Pixel coordinate grounding data
———
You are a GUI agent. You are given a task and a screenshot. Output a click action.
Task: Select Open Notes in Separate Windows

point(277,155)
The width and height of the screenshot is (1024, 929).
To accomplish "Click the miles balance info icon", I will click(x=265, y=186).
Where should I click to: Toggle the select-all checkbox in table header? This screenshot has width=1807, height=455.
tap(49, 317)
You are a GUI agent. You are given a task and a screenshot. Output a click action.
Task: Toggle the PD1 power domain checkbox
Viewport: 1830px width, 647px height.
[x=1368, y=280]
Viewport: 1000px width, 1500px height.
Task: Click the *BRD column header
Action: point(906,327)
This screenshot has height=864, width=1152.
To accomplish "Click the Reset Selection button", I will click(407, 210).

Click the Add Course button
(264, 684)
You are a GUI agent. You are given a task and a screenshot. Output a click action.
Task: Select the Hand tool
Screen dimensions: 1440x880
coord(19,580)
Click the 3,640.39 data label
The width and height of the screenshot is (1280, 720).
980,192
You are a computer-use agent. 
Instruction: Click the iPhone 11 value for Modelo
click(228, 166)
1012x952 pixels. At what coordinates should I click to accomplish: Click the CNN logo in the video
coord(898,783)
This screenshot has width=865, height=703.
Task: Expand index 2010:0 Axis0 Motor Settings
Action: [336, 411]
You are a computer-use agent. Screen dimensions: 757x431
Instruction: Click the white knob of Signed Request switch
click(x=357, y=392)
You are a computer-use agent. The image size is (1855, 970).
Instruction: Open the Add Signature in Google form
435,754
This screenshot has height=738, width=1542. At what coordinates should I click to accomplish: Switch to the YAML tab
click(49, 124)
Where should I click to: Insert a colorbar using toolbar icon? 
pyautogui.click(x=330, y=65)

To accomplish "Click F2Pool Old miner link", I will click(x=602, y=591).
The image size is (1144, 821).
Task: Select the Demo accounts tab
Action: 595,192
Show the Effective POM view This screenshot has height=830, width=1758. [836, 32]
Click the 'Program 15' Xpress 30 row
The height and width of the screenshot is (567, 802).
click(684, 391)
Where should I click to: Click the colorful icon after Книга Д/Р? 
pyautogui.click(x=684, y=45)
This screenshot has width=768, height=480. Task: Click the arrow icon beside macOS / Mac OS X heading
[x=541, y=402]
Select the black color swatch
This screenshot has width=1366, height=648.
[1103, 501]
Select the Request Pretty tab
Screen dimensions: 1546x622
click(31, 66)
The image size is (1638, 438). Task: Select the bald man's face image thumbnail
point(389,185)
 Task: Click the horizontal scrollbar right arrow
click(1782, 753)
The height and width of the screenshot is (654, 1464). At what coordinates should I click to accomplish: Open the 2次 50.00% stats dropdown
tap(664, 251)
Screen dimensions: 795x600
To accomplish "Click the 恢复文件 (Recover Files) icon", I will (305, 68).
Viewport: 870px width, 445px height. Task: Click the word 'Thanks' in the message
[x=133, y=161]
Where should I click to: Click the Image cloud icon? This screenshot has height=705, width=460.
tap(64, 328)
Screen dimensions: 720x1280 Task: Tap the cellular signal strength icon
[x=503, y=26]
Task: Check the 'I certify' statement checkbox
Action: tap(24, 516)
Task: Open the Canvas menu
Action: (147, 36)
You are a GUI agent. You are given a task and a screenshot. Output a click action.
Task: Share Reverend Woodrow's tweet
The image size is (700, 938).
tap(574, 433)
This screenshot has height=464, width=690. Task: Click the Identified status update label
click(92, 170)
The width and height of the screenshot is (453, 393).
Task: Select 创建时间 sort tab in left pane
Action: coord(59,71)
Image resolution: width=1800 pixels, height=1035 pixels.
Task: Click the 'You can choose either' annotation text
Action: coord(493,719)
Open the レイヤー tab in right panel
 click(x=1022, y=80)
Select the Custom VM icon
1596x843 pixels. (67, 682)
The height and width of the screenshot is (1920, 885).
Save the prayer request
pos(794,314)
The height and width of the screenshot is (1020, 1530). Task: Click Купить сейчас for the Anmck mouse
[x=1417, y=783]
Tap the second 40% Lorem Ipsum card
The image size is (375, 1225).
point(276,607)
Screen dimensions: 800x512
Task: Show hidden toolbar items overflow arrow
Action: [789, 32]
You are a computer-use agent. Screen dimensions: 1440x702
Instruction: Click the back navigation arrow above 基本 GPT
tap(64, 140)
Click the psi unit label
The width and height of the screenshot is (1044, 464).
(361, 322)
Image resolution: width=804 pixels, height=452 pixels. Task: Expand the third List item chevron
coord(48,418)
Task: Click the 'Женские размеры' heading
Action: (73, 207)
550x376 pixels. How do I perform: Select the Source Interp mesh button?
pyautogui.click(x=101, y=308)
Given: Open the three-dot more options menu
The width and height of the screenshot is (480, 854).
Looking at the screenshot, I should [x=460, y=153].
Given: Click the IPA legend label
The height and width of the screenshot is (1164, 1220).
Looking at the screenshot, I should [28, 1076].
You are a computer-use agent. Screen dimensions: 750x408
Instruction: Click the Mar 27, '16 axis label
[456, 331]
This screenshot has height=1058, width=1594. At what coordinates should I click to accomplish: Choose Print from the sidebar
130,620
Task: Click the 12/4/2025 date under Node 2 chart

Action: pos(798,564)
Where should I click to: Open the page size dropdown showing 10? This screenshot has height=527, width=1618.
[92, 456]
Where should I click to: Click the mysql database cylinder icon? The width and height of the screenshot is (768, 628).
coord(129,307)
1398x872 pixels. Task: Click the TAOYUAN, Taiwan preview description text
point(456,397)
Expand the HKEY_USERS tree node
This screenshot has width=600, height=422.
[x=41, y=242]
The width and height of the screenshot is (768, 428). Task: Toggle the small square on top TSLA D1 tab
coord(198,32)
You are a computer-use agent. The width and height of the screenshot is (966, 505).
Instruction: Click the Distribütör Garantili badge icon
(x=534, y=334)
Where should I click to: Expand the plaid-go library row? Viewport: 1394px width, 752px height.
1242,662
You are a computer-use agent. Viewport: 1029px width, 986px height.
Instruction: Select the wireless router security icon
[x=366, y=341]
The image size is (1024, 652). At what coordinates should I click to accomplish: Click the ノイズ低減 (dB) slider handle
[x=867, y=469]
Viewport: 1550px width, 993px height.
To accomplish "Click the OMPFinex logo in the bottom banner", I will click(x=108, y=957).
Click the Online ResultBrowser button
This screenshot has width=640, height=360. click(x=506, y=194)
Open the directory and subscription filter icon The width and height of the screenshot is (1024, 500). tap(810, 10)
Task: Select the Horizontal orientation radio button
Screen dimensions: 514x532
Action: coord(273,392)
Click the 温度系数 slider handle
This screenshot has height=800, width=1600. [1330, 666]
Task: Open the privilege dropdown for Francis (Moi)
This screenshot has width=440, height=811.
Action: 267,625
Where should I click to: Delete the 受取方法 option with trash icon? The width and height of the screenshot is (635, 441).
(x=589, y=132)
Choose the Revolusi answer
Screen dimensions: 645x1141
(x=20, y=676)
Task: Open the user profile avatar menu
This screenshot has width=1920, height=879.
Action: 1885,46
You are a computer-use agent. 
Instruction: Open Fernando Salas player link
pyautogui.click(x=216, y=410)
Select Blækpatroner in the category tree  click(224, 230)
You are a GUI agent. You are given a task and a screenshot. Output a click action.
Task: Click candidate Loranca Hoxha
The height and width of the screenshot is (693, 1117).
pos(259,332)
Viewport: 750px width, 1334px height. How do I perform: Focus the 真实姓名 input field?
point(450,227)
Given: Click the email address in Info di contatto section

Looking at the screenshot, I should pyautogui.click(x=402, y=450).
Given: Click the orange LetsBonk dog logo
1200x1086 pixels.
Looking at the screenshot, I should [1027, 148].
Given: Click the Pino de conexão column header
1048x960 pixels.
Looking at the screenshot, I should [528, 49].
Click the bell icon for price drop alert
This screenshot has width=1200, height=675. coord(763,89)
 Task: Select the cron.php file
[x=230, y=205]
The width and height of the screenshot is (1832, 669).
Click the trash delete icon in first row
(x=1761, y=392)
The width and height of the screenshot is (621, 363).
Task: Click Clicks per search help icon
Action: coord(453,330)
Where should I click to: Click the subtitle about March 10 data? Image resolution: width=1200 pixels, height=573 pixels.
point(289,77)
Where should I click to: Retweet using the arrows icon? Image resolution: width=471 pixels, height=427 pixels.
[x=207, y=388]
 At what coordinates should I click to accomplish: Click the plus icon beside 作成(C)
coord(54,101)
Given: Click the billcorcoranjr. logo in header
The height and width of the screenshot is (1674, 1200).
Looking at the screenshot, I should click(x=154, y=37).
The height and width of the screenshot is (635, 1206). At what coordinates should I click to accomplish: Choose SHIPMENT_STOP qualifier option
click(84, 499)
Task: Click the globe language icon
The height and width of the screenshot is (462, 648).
———
◆ PROBLEM ◆
An exact copy of the lines above between the line holding "Click the 温度系数 slider handle" and the line holding "Given: Click the billcorcoranjr.", inclusive, is the whole answer.

◆ RESPONSE TO THE TASK ◆
Click the 温度系数 slider handle
This screenshot has height=800, width=1600. [1330, 666]
Task: Open the privilege dropdown for Francis (Moi)
This screenshot has width=440, height=811.
Action: 267,625
Where should I click to: Delete the 受取方法 option with trash icon? The width and height of the screenshot is (635, 441).
(x=589, y=132)
Choose the Revolusi answer
Screen dimensions: 645x1141
(x=20, y=676)
Task: Open the user profile avatar menu
This screenshot has width=1920, height=879.
Action: 1885,46
You are a computer-use agent. 
Instruction: Open Fernando Salas player link
pyautogui.click(x=216, y=410)
Select Blækpatroner in the category tree  click(224, 230)
You are a GUI agent. You are given a task and a screenshot. Output a click action.
Task: Click candidate Loranca Hoxha
The height and width of the screenshot is (693, 1117).
pos(259,332)
Viewport: 750px width, 1334px height. How do I perform: Focus the 真实姓名 input field?
point(450,227)
Given: Click the email address in Info di contatto section

Looking at the screenshot, I should pyautogui.click(x=402, y=450).
Given: Click the orange LetsBonk dog logo
1200x1086 pixels.
Looking at the screenshot, I should [1027, 148].
Given: Click the Pino de conexão column header
1048x960 pixels.
Looking at the screenshot, I should [528, 49].
Click the bell icon for price drop alert
This screenshot has width=1200, height=675. coord(763,89)
 Task: Select the cron.php file
[x=230, y=205]
The width and height of the screenshot is (1832, 669).
Click the trash delete icon in first row
(x=1761, y=392)
The width and height of the screenshot is (621, 363).
Task: Click Clicks per search help icon
Action: coord(453,330)
Where should I click to: Click the subtitle about March 10 data? Image resolution: width=1200 pixels, height=573 pixels.
point(289,77)
Where should I click to: Retweet using the arrows icon? Image resolution: width=471 pixels, height=427 pixels.
[x=207, y=388]
 At what coordinates should I click to accomplish: Click the plus icon beside 作成(C)
coord(54,101)
Given: Click the billcorcoranjr. logo in header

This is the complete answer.